A mind-blowing short film about the epidemic of girl abduction in Mexico.
Sin Cielo won the grand jury prize at Seattle Film Festival, as well as numerous other prestigious awards for short films.
Director Jianna Maarten received her degree from The American Film Institute’s Conservatory and studied her chosen subject very carefully when constructing the film.
Traveling alone to dangerous parts of Mexico, the talented filmmaker stayed with underprivileged families of the area, many of whom had first-hand experience with the horrific situation that the film deals with.
The research pays dividends for the production, as despite a run time of under 25 minutes, we are immersed in the characters and their landscape.

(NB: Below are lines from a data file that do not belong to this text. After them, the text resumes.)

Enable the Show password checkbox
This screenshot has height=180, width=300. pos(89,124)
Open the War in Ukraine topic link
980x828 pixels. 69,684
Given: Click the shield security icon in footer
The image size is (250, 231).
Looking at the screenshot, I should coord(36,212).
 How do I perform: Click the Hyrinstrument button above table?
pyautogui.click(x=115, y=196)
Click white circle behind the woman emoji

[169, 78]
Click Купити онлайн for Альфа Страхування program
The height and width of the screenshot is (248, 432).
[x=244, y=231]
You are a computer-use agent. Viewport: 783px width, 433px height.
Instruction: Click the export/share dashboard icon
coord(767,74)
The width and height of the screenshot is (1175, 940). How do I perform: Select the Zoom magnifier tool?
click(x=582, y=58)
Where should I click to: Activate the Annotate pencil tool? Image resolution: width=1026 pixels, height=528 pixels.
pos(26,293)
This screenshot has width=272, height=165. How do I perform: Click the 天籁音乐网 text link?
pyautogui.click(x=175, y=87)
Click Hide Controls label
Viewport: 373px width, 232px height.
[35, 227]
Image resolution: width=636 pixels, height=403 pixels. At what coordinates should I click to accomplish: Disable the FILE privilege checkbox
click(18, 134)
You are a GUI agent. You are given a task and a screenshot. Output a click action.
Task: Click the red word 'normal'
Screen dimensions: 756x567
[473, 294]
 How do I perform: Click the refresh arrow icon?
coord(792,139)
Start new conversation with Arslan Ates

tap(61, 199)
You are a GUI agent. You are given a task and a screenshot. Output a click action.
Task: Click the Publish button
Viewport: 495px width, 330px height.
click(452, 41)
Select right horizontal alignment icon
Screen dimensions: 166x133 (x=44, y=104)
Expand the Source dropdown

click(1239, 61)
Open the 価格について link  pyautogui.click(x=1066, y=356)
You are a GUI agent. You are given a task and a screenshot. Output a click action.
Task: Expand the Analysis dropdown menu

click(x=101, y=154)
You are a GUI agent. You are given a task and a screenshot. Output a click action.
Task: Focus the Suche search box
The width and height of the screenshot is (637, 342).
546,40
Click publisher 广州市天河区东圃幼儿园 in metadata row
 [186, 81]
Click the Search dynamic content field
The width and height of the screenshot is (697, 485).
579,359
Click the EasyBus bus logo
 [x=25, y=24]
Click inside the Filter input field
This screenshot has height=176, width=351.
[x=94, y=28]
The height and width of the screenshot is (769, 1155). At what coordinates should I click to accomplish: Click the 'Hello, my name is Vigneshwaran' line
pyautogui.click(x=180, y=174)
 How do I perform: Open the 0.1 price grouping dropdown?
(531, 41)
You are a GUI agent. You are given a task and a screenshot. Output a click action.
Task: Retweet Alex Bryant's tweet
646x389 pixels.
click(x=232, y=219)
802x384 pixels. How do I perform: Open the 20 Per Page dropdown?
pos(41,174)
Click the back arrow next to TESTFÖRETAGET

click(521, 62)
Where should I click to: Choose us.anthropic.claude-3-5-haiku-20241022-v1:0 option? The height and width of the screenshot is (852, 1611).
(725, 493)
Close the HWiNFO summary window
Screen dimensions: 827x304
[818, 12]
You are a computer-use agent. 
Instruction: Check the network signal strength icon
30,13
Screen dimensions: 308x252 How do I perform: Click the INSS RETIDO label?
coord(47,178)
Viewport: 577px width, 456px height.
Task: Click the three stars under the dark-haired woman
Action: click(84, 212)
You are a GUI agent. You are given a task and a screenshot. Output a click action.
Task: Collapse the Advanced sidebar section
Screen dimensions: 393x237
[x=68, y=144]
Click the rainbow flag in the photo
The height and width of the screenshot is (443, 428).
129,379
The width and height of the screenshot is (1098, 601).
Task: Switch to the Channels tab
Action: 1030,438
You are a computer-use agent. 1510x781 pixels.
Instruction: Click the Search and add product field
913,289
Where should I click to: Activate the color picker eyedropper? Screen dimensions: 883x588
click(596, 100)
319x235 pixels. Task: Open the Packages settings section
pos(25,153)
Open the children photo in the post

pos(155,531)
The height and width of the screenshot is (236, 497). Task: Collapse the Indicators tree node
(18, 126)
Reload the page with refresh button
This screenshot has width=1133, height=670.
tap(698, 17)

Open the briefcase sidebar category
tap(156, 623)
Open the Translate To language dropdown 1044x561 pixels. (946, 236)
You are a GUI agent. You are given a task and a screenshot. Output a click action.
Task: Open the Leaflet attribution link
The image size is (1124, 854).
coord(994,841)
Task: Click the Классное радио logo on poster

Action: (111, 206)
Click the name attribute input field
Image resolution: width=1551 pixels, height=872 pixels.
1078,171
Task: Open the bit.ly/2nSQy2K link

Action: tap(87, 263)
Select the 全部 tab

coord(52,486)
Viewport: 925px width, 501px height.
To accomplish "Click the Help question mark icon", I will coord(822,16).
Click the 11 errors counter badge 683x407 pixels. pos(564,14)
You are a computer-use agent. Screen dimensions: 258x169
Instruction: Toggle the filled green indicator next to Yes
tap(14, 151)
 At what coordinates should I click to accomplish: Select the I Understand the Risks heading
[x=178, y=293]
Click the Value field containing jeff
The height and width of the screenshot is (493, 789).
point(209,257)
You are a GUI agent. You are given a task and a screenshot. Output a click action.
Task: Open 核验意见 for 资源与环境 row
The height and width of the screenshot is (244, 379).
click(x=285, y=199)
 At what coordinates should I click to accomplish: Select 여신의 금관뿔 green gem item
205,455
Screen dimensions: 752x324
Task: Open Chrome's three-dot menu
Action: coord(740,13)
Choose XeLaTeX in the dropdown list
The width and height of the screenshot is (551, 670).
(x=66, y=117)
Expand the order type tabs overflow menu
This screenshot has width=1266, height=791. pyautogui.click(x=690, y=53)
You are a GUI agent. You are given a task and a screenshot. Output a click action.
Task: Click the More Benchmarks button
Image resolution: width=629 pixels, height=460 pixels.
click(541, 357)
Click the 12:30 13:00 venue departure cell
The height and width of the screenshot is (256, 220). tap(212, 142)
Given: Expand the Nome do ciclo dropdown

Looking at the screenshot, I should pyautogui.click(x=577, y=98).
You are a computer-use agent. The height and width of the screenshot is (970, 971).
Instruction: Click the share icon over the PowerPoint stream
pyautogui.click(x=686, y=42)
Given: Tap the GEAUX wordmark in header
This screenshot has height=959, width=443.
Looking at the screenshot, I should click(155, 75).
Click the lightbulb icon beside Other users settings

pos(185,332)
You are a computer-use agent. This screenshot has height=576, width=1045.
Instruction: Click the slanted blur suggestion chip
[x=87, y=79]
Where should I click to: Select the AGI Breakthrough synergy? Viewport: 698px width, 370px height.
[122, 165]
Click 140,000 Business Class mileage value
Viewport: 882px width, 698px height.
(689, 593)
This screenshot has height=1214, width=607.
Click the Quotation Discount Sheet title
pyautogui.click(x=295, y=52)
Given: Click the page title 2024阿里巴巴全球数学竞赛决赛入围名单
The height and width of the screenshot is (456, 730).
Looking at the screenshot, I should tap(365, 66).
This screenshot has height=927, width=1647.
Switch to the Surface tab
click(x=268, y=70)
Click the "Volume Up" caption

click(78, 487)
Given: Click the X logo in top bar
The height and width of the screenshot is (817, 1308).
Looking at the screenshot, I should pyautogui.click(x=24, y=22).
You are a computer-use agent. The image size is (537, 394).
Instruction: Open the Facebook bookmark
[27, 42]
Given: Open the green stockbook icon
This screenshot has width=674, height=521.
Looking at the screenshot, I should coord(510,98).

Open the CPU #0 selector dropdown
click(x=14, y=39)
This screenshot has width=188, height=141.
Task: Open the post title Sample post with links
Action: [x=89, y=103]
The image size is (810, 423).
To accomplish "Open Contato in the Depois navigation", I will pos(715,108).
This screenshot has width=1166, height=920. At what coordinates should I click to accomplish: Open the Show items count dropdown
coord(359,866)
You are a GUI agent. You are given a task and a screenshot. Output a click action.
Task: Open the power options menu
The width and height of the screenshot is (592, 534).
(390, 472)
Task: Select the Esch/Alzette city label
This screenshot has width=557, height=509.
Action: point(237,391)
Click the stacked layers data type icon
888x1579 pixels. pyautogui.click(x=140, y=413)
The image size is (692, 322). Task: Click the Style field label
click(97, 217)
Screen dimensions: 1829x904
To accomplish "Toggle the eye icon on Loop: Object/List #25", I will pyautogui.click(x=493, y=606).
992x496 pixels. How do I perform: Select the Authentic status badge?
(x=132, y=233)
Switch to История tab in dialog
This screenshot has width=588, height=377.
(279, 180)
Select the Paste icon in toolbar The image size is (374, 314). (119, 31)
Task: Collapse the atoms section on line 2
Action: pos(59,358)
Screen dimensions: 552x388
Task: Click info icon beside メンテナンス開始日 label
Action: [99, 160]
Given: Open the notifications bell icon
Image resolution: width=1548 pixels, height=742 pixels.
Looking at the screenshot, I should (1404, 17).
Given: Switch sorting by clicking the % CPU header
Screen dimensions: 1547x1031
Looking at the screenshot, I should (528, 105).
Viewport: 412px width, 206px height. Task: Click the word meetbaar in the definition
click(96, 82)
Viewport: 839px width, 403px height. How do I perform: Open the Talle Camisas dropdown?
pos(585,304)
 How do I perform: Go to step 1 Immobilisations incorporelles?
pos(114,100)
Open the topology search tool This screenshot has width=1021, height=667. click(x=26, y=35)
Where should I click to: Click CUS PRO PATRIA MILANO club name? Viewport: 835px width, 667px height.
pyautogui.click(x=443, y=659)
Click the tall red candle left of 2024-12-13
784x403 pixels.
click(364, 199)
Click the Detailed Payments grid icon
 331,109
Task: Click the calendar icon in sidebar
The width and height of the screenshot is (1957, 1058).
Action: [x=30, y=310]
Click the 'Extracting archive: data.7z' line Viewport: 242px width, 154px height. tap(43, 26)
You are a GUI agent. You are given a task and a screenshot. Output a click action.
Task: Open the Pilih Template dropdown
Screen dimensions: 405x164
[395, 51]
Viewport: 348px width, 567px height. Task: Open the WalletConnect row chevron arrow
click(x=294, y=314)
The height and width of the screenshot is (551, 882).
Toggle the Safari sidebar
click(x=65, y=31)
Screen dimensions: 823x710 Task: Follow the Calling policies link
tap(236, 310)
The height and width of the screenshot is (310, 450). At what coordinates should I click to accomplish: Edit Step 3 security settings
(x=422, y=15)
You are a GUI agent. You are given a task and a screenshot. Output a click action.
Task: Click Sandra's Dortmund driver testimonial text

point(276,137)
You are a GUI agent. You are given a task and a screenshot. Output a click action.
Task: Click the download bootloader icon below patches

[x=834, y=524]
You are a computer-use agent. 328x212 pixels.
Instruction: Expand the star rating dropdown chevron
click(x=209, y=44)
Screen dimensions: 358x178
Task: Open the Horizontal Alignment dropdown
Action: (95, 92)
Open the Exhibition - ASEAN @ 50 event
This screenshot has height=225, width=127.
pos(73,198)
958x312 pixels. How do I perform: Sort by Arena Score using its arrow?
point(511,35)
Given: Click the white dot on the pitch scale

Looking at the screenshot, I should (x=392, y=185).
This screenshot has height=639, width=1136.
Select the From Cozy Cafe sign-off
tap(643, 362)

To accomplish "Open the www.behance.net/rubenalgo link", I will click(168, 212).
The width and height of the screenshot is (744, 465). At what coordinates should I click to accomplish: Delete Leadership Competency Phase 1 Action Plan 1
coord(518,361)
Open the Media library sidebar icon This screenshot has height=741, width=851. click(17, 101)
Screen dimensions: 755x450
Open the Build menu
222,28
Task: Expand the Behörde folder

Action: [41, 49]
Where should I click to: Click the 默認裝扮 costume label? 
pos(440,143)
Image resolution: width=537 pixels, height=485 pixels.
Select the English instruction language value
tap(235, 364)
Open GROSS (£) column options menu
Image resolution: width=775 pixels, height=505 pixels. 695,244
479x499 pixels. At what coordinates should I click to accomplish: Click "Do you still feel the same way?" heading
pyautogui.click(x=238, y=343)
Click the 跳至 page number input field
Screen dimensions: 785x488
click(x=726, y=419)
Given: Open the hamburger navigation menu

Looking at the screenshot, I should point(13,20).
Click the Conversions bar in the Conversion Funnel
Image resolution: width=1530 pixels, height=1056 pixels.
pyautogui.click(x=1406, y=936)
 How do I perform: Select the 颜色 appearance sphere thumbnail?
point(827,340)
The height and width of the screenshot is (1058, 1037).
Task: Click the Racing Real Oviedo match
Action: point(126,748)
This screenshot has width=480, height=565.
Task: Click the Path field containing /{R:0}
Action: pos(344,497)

Basically the film follows a young romance, that is doomed from the start, but the tone and atmosphere are filled with dread. from the beautiful but haunting bookends, and the understated acting from the young leads, this is a carefully crafted masterpiece of tension, that tells a horrific true story that will shock all who watch.
Helped on its way, Sin Cielo boasts some stunning cinematography from Marcin Banasiak and a score from Bartek Gliniak.
This is an important film that does what these types of movies need to do: present a truth that is shocking and unthinkable, in a form of media that people will actively seek out to watch.
As critics, we present ourselves as viewers that often pass personal judgments over media, but often as critics, we must realize that certain presentations can make us unworthy of that luxury. Sin Cielo is a piece of work that defies criticism and should be a benchmark for filmmakers with any intent on producing a piece of work that is relevant today.
Haunting and heartbreaking, and a class act.